What you need to do: Return each line of the records below in which the string "user" turns up.

Excerpted records:
------------------------------------------------

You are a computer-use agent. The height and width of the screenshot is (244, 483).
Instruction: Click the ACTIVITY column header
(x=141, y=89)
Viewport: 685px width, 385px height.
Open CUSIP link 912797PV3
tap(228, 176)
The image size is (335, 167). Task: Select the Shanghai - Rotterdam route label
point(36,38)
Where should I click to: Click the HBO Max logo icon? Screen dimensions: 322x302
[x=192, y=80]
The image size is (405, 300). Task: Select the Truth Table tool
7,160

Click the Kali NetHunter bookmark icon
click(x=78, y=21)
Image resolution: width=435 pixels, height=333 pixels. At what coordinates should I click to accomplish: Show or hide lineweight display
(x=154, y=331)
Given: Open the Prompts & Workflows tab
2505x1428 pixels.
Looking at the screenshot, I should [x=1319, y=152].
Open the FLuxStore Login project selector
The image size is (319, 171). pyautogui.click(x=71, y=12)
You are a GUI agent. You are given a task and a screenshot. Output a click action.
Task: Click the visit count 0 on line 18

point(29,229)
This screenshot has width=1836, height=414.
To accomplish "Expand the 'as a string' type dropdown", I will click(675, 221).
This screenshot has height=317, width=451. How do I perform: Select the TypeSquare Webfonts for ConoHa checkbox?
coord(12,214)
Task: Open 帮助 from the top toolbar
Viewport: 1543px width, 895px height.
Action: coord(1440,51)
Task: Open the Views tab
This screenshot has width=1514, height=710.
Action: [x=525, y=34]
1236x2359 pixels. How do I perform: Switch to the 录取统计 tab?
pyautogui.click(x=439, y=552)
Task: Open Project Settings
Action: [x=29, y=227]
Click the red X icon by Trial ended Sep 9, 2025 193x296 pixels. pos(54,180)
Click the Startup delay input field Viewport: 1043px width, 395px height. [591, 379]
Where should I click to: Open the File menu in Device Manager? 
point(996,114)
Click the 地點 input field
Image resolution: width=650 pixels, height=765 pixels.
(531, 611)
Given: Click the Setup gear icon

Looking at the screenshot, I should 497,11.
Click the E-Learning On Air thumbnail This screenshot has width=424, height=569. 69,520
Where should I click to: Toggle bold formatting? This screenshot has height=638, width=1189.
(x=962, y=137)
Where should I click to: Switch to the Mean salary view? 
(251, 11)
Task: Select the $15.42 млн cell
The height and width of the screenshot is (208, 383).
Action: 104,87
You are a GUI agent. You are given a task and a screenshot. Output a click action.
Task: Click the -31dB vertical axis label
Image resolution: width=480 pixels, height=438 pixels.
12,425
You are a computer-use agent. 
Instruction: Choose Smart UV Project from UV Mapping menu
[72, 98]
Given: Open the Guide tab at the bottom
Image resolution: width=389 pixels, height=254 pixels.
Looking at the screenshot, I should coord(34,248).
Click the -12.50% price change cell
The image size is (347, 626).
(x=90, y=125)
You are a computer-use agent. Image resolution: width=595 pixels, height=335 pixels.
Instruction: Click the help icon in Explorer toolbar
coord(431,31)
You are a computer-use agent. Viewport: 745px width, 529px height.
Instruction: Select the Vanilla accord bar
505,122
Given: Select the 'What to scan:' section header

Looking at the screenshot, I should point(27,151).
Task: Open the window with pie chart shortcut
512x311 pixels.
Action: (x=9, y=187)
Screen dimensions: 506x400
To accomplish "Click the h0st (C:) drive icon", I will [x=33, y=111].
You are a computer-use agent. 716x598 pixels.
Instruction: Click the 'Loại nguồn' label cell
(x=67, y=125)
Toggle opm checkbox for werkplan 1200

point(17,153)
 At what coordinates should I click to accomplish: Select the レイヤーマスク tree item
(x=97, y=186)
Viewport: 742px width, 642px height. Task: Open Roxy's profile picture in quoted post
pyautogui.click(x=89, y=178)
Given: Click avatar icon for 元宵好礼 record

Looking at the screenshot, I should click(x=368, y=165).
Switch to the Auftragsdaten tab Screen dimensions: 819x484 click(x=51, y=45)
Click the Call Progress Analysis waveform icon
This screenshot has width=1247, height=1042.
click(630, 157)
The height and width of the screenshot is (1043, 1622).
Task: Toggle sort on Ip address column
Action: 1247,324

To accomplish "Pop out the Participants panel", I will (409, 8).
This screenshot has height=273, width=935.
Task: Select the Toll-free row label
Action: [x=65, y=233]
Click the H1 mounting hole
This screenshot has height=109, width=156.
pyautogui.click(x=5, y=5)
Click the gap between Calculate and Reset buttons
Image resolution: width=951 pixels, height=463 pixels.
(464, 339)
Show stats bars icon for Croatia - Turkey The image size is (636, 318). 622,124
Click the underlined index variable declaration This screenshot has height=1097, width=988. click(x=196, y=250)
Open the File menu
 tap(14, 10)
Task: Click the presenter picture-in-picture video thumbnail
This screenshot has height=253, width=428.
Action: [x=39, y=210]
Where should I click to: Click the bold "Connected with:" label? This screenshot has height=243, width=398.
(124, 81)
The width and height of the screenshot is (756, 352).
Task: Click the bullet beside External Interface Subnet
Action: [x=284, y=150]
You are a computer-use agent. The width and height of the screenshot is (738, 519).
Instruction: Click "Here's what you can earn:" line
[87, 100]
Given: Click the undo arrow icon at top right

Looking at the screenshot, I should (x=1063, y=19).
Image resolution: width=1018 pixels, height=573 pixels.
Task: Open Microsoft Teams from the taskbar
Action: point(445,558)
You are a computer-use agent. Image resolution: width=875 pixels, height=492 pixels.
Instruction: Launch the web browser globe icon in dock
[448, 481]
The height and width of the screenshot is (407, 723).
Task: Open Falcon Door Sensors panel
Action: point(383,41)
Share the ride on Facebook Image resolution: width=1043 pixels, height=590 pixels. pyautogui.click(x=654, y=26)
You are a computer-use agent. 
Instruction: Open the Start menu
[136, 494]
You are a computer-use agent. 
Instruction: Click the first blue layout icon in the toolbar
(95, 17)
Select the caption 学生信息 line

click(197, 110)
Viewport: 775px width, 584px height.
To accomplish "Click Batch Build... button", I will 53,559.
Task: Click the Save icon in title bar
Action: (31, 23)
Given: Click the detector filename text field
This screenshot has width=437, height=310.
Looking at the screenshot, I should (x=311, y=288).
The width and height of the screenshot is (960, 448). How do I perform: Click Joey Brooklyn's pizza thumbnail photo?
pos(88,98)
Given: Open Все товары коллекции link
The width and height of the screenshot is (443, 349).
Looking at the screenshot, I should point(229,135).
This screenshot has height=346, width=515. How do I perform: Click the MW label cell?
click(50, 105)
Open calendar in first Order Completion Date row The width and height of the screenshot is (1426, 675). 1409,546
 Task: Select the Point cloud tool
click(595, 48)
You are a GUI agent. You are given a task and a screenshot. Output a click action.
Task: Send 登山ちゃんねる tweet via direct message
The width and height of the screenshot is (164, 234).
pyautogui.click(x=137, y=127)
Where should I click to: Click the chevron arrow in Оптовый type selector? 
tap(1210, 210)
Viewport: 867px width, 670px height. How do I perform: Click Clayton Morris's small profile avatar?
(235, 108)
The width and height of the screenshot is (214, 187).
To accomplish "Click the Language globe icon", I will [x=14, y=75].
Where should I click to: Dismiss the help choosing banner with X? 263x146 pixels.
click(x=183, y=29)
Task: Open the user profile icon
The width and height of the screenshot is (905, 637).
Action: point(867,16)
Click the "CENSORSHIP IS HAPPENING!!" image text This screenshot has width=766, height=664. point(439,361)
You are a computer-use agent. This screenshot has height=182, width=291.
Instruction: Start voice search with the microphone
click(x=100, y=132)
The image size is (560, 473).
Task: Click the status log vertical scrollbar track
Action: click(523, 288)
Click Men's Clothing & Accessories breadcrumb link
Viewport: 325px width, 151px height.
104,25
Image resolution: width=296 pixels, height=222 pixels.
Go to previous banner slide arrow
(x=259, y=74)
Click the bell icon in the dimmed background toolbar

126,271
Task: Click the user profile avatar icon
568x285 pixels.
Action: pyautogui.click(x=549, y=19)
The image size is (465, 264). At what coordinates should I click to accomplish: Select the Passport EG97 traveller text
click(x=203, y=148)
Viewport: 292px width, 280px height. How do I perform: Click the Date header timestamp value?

------------------------------------------------

Final answer:
Task: Open the user profile icon
Task: Click the user profile avatar icon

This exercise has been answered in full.